Time Series Analysis

Introduction

Time Series Analysis (TSA) is popular for estimating the process that underlies some output, or for forecasting from some observed behaviour over time. Much of the present research activity in the area stems from an inability to have distributed activity in the models used for process estimation or forecasting. Each new algorithm that is proposed may alleviate a problem in one area, while introducing a problem in another. The existing TSA methods seem to reward lack of knowledge of the process, as there is almost no way to assist the methods to obtain a better estimation if there is prior knowledge of the process - its limits, etc. This being so, the practitioners of TSA are not motivated to understand what it is they are estimating, and accept a "Black Box" result.

An active structure, which needs no rigid boundary between model estimator and model, provides a way to distribute activity throughout the model estimation process, and hence minimise its granularity.   The active structure can immediately use any information that is known about the process, because its base elements are the elements of analysis, a far wider set than is found in the typical TSA algorithm.

Existing Approaches

The existing approaches suffer in some way from granularity limitations. An algorithm requires a firm footing on which to stand, and as soon as that is delimited, the areas of inapplicability are also defined.

Current approaches are briefly described. There are several properties that should be looked for when assessing the methods:

Is the method recursive? If the method decomposes a time series into components, is the same method available on the components? If a seasonal component is identified, can the seasonal component itself be seasonal on a longer (or shorter) calendar.

Think global, act local. Does the method detect components at any scale, or, is the granularity of the method coarse? Methods requiring stationarity can be guaranteed to have coarse granularity.

Extensibility. How well does the output integrate into a dynamic and extensible model framework? Can linkages be easily established between components in separate time series analyses, or does the method suffer from the "little room" approach - the problem has been removed from its surroundings and taken to a mathematically small room, where it has been dissected under controlled conditions in isolation from its context. The results may be interesting, but if they are not easily put back into a larger framework, they are usually a dead end.

Identifiability of the components. Some methods, such as using a Fourier transform and turning a time series into many sinusoids, can represent the time series data very well, and yet provide not the slightest identification with the underlying process. The process has attributes - energy, inertia, randomness - are these attributes somehow visible in the model estimation.

Box Jenkins ARMA
The classic (1970s) Time Series Analysis approach uses a Box Jenkins algorithm to transform the data from a stationary process into Auto Regression and Moving Average components, the so called ARMA. The method allows estimation of actual pulses or inclusion of forecast pulses that do not fit the ARMA methodology. A tournament is used to select the best fit from 271 different possible models. Iteration on the parameters is then used to find increasingly better solutions.

Why not use this method? It doesn't work for a very large class of curves - it even shouldn't be used on the airline flights example used to introduce it because the variance is not constant over time. The differencing frequently used to make the data more amenable to analysis (effectively, taking the first derivative) further hides the connection to the underlying process. The projection cannot be bounded or controlled, and is not readily useable in other systems, or even in the same system for a different time series.

Wavelets
The wavelets method is used in image recognition. The object to be recognised may appear at a wide range of scales, so some scale invariant method must be used. It is an attempt to embed local context sensitive processing in the recognition process. The method can be used on non-stationary time series because cyclic detail at any scale can be recognised.

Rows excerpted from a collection
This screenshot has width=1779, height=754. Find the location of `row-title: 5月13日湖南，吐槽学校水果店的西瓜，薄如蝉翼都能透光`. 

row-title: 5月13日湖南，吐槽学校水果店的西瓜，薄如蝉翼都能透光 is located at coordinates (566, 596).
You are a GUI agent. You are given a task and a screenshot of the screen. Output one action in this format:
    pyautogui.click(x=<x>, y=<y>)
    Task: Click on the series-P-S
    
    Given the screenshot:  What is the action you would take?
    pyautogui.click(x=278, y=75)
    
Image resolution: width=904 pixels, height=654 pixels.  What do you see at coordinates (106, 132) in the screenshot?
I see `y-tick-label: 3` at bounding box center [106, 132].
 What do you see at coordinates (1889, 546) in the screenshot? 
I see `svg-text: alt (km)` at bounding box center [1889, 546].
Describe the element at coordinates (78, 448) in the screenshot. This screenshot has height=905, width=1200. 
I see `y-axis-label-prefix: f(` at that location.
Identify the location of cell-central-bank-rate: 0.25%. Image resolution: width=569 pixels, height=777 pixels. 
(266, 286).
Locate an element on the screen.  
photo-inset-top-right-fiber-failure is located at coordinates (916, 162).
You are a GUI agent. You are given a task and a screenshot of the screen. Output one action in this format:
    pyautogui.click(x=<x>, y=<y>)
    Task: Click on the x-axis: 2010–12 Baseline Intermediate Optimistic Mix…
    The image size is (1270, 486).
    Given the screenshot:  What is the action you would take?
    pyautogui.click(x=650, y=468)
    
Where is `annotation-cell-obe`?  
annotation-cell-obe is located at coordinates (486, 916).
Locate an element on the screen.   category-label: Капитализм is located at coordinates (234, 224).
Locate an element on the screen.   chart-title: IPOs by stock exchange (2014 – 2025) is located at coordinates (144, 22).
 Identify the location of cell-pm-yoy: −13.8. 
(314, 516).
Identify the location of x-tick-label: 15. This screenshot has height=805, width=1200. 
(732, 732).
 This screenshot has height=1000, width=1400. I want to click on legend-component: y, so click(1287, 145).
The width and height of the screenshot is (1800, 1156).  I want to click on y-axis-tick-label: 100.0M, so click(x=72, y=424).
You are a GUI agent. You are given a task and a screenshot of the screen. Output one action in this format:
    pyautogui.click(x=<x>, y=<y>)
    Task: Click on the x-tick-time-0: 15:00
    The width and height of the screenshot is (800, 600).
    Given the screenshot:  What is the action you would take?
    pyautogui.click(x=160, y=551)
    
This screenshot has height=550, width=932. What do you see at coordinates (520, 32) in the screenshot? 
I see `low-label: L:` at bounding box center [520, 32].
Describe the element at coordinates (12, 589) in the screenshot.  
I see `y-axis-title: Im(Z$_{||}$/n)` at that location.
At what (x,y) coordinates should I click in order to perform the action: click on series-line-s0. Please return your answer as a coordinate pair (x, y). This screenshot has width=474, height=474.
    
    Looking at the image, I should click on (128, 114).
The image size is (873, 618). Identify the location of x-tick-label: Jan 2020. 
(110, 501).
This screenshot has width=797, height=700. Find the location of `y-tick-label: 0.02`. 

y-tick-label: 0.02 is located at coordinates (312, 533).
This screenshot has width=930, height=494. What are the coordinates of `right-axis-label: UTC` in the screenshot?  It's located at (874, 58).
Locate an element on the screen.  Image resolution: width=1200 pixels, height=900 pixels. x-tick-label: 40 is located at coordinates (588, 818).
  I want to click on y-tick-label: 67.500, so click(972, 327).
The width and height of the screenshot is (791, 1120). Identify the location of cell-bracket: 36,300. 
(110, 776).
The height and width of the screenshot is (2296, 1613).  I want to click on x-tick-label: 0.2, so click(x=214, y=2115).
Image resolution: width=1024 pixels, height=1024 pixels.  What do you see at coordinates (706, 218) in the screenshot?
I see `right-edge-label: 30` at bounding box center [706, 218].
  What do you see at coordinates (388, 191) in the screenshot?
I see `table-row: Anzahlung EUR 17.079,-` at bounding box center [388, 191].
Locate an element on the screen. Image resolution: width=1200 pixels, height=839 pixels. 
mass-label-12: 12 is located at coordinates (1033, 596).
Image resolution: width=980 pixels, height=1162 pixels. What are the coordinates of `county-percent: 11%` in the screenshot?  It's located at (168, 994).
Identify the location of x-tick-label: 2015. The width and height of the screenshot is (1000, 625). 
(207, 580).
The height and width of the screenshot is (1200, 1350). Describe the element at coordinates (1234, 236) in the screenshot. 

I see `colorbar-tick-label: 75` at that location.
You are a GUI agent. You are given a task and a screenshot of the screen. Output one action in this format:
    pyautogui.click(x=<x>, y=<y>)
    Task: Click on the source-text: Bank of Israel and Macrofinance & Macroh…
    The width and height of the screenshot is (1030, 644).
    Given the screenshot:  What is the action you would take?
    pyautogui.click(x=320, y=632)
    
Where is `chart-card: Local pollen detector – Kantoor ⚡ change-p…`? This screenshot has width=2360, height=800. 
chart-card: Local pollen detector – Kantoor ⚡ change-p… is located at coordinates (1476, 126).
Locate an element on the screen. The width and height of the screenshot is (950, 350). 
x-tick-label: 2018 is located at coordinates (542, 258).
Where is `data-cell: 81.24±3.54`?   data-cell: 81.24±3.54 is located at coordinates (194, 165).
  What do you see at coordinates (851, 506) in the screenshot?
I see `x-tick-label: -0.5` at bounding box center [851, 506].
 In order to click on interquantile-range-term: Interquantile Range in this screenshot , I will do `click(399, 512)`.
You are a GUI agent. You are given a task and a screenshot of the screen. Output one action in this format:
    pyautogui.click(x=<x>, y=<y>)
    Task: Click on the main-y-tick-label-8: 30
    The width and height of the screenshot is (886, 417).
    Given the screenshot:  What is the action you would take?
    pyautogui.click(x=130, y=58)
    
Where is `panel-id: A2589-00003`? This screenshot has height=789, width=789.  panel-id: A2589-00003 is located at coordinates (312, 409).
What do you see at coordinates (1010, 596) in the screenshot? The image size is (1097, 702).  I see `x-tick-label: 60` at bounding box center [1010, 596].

# [Problem]
Can you output everything in the time series analysis page above, from "Why not use" down to "can be recognised.", word for word?

# [Response to this exercise]
Why not use this method? It doesn't work for a very large class of curves - it even shouldn't be used on the airline flights example used to introduce it because the variance is not constant over time. The differencing frequently used to make the data more amenable to analysis (effectively, taking the first derivative) further hides the connection to the underlying process. The projection cannot be bounded or controlled, and is not readily useable in other systems, or even in the same system for a different time series.

Wavelets
The wavelets method is used in image recognition. The object to be recognised may appear at a wide range of scales, so some scale invariant method must be used. It is an attempt to embed local context sensitive processing in the recognition process. The method can be used on non-stationary time series because cyclic detail at any scale can be recognised.